Dann folgt die nächste Überraschung. Der Handwerker fragt, ob er gleich heute noch loslegen soll, oder erst morgen. Da wir erst einmal wissen wollen, was der Spaß kosten soll, begibt sich Stefan gleich mit ihm zum Office und klärt die Formalitäten. Und bereits eine halbe Stunde später erscheint der Schweißer wieder mit seinem Werkzeugkoffer bei uns an Bord – diesmal allerdings dann doch mit einem Hilfsarbeiter.

Die Kante, auf der die Motorraumabdeckung aufsitzt, muss erneuert werden. Dort blüht der Rost mittlerweile doch recht ordentlich und wir nutzen die Gelegenheit, dass im Motorraum Platz zum Stehen und Arbeiten ist. Mit der Flex wird die angegriffene Kante, bzw. das was von ihr noch übrig ist, heraus geschnitten. Bei der Gelegenheit landet selbstredend wieder eine gute Ladung Schmutz und Stahlspäne in unserem frisch gestrichenen Motorraum. Wir sind heilfroh, dass der letzte Anstrich noch fehlt. So steht zwar nochmals eine Großputzaktion an, doch wenigstens ist der neue Anstrich noch zu retten.

Zwischendurch wird der Hilfsarbeiter wieder in die Werkstatt geschickt, um die Stahlkanten anzufertigen. Nach etwa einer Stunde ist er zurück und hat dieses Mal selbst einen Hilfsarbeiter dabei. Nun ist das obligate Trio wieder komplett. Es wird noch überprüft, ob die neuen Teile passen. Der Rest soll dann morgen erledigt werden. Diesmal glauben wir sogar daran.

Stille Post im Quintett

Handwerker, soweit wir es bisher haben beobachten können, scheinen hier in Italien, wie auch in Griechenland, immer mindestens im Duo, meist sogar im Trio zu arbeiten. Ein typisches Arbeitsteam besteht z.B. aus einem Senior, der die Arbeiten beaufsichtigt, aber – außer ggf. einer Endkontrolle – nicht selbst Hand anlegt, einem erfahreneren Mitarbeiter, der die Arbeiten hauptsächlich ausführt und zum guten Schluss einem ungelernten „Hilfsbremser“, der untergeordnete Tätigkeiten ausführt, wie zum Beispiel Werkzeug anzureichen.

Das führt manchmal zu fast skurrilen Situationen.

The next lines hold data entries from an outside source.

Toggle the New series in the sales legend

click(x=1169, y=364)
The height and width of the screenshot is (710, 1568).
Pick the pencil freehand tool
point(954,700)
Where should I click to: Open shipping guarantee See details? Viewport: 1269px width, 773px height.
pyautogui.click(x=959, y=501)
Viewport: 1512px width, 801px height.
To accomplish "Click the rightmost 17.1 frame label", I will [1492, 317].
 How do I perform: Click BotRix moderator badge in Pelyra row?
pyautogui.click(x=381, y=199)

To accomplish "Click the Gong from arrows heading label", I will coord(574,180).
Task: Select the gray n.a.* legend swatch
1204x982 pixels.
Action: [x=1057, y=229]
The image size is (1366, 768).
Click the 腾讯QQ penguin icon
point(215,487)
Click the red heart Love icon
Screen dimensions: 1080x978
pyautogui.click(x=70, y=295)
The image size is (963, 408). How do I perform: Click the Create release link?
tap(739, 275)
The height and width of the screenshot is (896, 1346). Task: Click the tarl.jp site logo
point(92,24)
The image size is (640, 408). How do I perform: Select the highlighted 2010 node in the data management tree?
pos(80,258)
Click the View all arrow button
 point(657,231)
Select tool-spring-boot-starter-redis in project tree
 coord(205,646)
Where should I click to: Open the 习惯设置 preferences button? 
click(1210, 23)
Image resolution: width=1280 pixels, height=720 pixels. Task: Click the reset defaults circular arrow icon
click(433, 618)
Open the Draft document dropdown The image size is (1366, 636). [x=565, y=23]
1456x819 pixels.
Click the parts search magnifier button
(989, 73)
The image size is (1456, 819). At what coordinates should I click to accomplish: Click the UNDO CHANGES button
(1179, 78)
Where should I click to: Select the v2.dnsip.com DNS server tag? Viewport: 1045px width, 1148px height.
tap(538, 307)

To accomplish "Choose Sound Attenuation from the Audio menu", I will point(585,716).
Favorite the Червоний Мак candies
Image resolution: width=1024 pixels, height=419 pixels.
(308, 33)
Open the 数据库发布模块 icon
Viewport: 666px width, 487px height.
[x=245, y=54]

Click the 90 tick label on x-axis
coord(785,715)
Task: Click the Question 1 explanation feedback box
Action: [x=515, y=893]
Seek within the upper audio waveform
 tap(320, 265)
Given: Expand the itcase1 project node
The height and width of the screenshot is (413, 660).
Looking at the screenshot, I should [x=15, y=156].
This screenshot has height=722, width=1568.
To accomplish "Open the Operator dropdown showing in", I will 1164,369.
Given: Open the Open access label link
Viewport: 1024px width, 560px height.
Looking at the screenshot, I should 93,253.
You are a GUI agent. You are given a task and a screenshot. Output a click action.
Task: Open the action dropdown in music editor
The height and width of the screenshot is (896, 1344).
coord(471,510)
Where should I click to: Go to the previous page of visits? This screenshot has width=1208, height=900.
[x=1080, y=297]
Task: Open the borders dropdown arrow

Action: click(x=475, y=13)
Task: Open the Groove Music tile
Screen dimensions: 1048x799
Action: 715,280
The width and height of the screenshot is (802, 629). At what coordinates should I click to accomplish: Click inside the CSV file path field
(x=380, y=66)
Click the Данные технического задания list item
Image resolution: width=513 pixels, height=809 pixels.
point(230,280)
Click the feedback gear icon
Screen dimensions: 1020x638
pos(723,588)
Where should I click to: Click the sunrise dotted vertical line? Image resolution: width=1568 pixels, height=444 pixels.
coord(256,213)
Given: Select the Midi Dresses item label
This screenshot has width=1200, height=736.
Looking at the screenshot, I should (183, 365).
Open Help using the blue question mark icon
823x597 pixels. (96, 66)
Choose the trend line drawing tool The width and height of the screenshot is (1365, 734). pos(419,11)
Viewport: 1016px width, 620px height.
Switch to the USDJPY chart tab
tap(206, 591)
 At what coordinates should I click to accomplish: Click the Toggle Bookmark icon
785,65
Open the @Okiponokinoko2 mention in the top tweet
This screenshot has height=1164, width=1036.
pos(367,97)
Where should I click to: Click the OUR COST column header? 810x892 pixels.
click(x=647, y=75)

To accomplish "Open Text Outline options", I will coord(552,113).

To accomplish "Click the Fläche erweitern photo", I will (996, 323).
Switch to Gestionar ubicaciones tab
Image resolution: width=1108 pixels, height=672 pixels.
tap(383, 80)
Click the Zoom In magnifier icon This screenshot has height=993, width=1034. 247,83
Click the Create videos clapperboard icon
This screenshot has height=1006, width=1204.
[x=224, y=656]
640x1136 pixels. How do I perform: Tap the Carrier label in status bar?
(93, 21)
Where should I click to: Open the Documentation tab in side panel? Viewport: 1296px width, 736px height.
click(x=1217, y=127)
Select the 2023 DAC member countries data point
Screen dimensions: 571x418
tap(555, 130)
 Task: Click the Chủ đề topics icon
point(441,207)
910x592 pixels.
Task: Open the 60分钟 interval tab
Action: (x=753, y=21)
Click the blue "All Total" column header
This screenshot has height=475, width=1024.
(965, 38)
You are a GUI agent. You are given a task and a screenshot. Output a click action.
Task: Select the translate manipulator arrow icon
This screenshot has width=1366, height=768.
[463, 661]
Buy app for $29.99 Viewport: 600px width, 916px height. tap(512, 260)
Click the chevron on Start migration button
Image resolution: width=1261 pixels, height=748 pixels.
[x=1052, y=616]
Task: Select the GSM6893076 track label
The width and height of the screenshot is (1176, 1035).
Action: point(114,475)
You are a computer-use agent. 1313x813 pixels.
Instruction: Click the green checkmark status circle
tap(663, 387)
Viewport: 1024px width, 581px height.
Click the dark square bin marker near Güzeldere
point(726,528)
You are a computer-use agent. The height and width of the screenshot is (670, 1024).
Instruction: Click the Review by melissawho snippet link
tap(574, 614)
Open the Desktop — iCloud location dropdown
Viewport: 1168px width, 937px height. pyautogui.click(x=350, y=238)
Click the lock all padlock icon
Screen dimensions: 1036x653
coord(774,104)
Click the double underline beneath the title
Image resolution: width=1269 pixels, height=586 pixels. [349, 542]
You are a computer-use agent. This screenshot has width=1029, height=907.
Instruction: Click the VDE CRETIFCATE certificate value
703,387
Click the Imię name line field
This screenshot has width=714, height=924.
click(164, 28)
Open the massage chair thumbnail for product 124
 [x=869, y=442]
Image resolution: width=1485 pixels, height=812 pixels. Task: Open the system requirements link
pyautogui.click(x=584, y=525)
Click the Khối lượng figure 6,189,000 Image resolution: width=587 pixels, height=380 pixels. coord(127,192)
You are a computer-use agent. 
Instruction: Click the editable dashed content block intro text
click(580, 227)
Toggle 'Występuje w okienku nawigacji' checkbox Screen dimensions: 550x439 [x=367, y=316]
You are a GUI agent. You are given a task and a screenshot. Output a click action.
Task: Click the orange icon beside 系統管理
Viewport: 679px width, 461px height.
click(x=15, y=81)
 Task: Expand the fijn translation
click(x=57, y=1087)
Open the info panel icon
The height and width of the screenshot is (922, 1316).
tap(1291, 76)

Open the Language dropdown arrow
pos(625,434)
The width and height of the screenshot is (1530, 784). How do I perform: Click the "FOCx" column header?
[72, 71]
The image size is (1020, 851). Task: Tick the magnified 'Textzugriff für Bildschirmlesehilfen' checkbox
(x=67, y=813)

Wenn etwa die Arbeit nahezu beendet ist und quasi nur noch das letzte Schräubchen reingedreht werden muss, dann kann es passieren, dass das Werkzeug die Hände wechselt und die letzte Schraube vom Hilfsarbeiter reingedreht wird. Für uns eine ungewohnte Art zu arbeiten, etwa in der gleichen Effizienzklasse wie Ostfriesen beim Glühbirne wechseln.

Gesprochen wird mit uns als Auftraggeber typischerweise „entlang der Befehlskette“. Meist spricht nur der Senior mit uns und erteilt dann dem Mitarbeiter Anweisung, was zu tun ist, und dieser wiederum tut desgleichen mit dem Hilfsarbeiter. Das alles noch verbunden mit der typischen Sprachbarriere; Spanisch ist hier wesentlich hilfreicher als Englisch.

Die Werft hier hat einen kaufmännischen Chef, einen Dispatcher, der die Leute zur Arbeit einteilt, und dann natürlich das obligate Arbeitstrio. Wir hatten bei Ausbau des Motors noch nach einem Kostenvoranschlag für einige kleinere Arbeiten gefragt. Zwischenzeitlich waren fast alle der Beteiligten deswegen hier an Bord, teils auch mehrfach. Heute hat uns der Chef der Werft dann mitgeteilt, dass ein Kostenvoranschlag nicht erstellt werden könne, weil die benötigten Teile nach entstehendem Aufwand abgerechnet werden müssten. Wir waren etwas verwundert, weil es hautsächlich um Stahlarbeiten geht (Lippklampe schweißen), wo keine Ersatzteile in dem Sinne benötigt werden. Stellt sich heraus: Der Kostenvoranschlag, der nicht erstellt werden kann, bezieht sich auf Arbeiten, die wir auch  gar nicht in Auftrag geben wollen.